■ Anweisung ■
Ersetzen Sie in den folgenden Zeilen „GUI agent“ überall durch „UI agent“. Geben Sie die Zeilen ansonsten unverändert wieder.

* * * * * * * * *

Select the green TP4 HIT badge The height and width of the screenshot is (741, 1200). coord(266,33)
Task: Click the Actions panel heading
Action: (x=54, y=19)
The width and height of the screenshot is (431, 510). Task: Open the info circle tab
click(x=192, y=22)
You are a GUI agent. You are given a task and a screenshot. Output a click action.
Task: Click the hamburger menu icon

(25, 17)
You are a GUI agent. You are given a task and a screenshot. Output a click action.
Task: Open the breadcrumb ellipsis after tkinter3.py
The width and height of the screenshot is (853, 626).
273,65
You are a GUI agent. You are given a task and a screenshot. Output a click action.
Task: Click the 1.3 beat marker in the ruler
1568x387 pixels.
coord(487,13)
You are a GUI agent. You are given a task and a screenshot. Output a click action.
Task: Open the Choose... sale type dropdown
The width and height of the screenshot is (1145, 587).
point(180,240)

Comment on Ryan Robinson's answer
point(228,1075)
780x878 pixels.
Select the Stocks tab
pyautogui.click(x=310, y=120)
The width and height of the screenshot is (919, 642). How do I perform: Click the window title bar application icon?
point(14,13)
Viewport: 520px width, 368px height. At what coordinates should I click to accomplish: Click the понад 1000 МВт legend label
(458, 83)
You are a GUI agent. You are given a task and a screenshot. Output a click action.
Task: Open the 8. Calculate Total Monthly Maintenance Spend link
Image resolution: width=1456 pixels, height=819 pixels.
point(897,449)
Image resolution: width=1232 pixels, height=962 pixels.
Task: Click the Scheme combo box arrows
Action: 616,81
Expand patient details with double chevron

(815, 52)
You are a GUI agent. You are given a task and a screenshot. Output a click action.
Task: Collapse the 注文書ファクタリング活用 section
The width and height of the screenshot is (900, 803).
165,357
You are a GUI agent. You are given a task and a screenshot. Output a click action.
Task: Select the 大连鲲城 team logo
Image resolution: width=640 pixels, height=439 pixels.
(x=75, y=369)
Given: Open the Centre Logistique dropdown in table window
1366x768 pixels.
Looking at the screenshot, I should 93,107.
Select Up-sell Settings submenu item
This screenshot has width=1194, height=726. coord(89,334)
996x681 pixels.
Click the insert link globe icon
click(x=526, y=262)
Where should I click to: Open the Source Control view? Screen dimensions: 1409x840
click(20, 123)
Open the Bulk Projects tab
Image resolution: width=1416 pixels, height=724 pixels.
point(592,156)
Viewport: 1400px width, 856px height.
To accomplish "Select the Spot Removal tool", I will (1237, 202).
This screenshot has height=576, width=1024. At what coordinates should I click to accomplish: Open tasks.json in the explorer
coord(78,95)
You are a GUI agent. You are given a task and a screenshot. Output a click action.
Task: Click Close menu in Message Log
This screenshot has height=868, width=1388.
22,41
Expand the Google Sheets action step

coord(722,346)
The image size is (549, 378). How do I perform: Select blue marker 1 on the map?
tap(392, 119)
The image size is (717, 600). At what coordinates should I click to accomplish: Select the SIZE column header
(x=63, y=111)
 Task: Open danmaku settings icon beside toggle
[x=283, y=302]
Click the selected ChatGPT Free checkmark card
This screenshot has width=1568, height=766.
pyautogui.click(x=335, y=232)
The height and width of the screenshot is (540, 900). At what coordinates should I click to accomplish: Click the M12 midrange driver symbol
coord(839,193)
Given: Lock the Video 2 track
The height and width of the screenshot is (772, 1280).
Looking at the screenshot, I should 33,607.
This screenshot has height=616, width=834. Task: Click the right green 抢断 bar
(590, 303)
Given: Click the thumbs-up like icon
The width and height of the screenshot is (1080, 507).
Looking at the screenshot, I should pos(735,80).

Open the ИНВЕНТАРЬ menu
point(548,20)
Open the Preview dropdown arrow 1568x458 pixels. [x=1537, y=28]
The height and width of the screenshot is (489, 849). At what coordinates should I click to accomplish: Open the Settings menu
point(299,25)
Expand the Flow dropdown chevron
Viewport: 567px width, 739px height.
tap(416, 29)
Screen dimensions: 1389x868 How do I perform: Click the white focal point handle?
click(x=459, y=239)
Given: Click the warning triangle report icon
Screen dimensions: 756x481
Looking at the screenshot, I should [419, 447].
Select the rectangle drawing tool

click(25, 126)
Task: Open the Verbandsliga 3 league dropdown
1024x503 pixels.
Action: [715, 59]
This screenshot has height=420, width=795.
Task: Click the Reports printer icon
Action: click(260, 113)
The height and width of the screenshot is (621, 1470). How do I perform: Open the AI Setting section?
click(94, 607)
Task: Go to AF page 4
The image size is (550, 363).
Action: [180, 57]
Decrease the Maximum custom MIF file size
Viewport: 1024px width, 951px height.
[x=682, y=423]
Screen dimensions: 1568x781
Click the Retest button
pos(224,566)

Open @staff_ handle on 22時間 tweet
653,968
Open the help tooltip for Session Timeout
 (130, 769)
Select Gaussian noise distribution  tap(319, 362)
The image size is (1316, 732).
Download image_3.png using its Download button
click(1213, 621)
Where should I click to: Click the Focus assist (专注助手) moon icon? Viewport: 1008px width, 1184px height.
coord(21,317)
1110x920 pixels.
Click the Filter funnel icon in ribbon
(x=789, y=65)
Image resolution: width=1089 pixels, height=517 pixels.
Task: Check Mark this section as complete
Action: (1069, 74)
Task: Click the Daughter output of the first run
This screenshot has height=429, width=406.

* * * * * * * * *

■ Erledigte Aufgabe ■
Select the green TP4 HIT badge The height and width of the screenshot is (741, 1200). coord(266,33)
Task: Click the Actions panel heading
Action: (x=54, y=19)
The width and height of the screenshot is (431, 510). Task: Open the info circle tab
click(x=192, y=22)
You are a UI agent. You are given a task and a screenshot. Output a click action.
Task: Click the hamburger menu icon

(25, 17)
You are a UI agent. You are given a task and a screenshot. Output a click action.
Task: Open the breadcrumb ellipsis after tkinter3.py
The width and height of the screenshot is (853, 626).
273,65
You are a UI agent. You are given a task and a screenshot. Output a click action.
Task: Click the 1.3 beat marker in the ruler
1568x387 pixels.
coord(487,13)
You are a UI agent. You are given a task and a screenshot. Output a click action.
Task: Open the Choose... sale type dropdown
The width and height of the screenshot is (1145, 587).
point(180,240)

Comment on Ryan Robinson's answer
point(228,1075)
780x878 pixels.
Select the Stocks tab
pyautogui.click(x=310, y=120)
The width and height of the screenshot is (919, 642). How do I perform: Click the window title bar application icon?
point(14,13)
Viewport: 520px width, 368px height. At what coordinates should I click to accomplish: Click the понад 1000 МВт legend label
(458, 83)
You are a UI agent. You are given a task and a screenshot. Output a click action.
Task: Open the 8. Calculate Total Monthly Maintenance Spend link
Image resolution: width=1456 pixels, height=819 pixels.
point(897,449)
Image resolution: width=1232 pixels, height=962 pixels.
Task: Click the Scheme combo box arrows
Action: 616,81
Expand patient details with double chevron

(815, 52)
You are a UI agent. You are given a task and a screenshot. Output a click action.
Task: Collapse the 注文書ファクタリング活用 section
The width and height of the screenshot is (900, 803).
165,357
You are a UI agent. You are given a task and a screenshot. Output a click action.
Task: Select the 大连鲲城 team logo
Image resolution: width=640 pixels, height=439 pixels.
(x=75, y=369)
Given: Open the Centre Logistique dropdown in table window
1366x768 pixels.
Looking at the screenshot, I should 93,107.
Select Up-sell Settings submenu item
This screenshot has width=1194, height=726. coord(89,334)
996x681 pixels.
Click the insert link globe icon
click(x=526, y=262)
Where should I click to: Open the Source Control view? Screen dimensions: 1409x840
click(20, 123)
Open the Bulk Projects tab
Image resolution: width=1416 pixels, height=724 pixels.
point(592,156)
Viewport: 1400px width, 856px height.
To accomplish "Select the Spot Removal tool", I will (1237, 202).
This screenshot has height=576, width=1024. At what coordinates should I click to accomplish: Open tasks.json in the explorer
coord(78,95)
You are a UI agent. You are given a task and a screenshot. Output a click action.
Task: Click Close menu in Message Log
This screenshot has height=868, width=1388.
22,41
Expand the Google Sheets action step

coord(722,346)
The image size is (549, 378). How do I perform: Select blue marker 1 on the map?
tap(392, 119)
The image size is (717, 600). At what coordinates should I click to accomplish: Select the SIZE column header
(x=63, y=111)
 Task: Open danmaku settings icon beside toggle
[x=283, y=302]
Click the selected ChatGPT Free checkmark card
This screenshot has width=1568, height=766.
pyautogui.click(x=335, y=232)
The height and width of the screenshot is (540, 900). At what coordinates should I click to accomplish: Click the M12 midrange driver symbol
coord(839,193)
Given: Lock the Video 2 track
The height and width of the screenshot is (772, 1280).
Looking at the screenshot, I should 33,607.
This screenshot has height=616, width=834. Task: Click the right green 抢断 bar
(590, 303)
Given: Click the thumbs-up like icon
The width and height of the screenshot is (1080, 507).
Looking at the screenshot, I should pos(735,80).

Open the ИНВЕНТАРЬ menu
point(548,20)
Open the Preview dropdown arrow 1568x458 pixels. [x=1537, y=28]
The height and width of the screenshot is (489, 849). At what coordinates should I click to accomplish: Open the Settings menu
point(299,25)
Expand the Flow dropdown chevron
Viewport: 567px width, 739px height.
tap(416, 29)
Screen dimensions: 1389x868 How do I perform: Click the white focal point handle?
click(x=459, y=239)
Given: Click the warning triangle report icon
Screen dimensions: 756x481
Looking at the screenshot, I should [419, 447].
Select the rectangle drawing tool

click(25, 126)
Task: Open the Verbandsliga 3 league dropdown
1024x503 pixels.
Action: [715, 59]
This screenshot has height=420, width=795.
Task: Click the Reports printer icon
Action: click(260, 113)
The height and width of the screenshot is (621, 1470). How do I perform: Open the AI Setting section?
click(94, 607)
Task: Go to AF page 4
The image size is (550, 363).
Action: [180, 57]
Decrease the Maximum custom MIF file size
Viewport: 1024px width, 951px height.
[x=682, y=423]
Screen dimensions: 1568x781
Click the Retest button
pos(224,566)

Open @staff_ handle on 22時間 tweet
653,968
Open the help tooltip for Session Timeout
 (130, 769)
Select Gaussian noise distribution  tap(319, 362)
The image size is (1316, 732).
Download image_3.png using its Download button
click(1213, 621)
Where should I click to: Click the Focus assist (专注助手) moon icon? Viewport: 1008px width, 1184px height.
coord(21,317)
1110x920 pixels.
Click the Filter funnel icon in ribbon
(x=789, y=65)
Image resolution: width=1089 pixels, height=517 pixels.
Task: Check Mark this section as complete
Action: (1069, 74)
Task: Click the Daughter output of the first run
This screenshot has height=429, width=406.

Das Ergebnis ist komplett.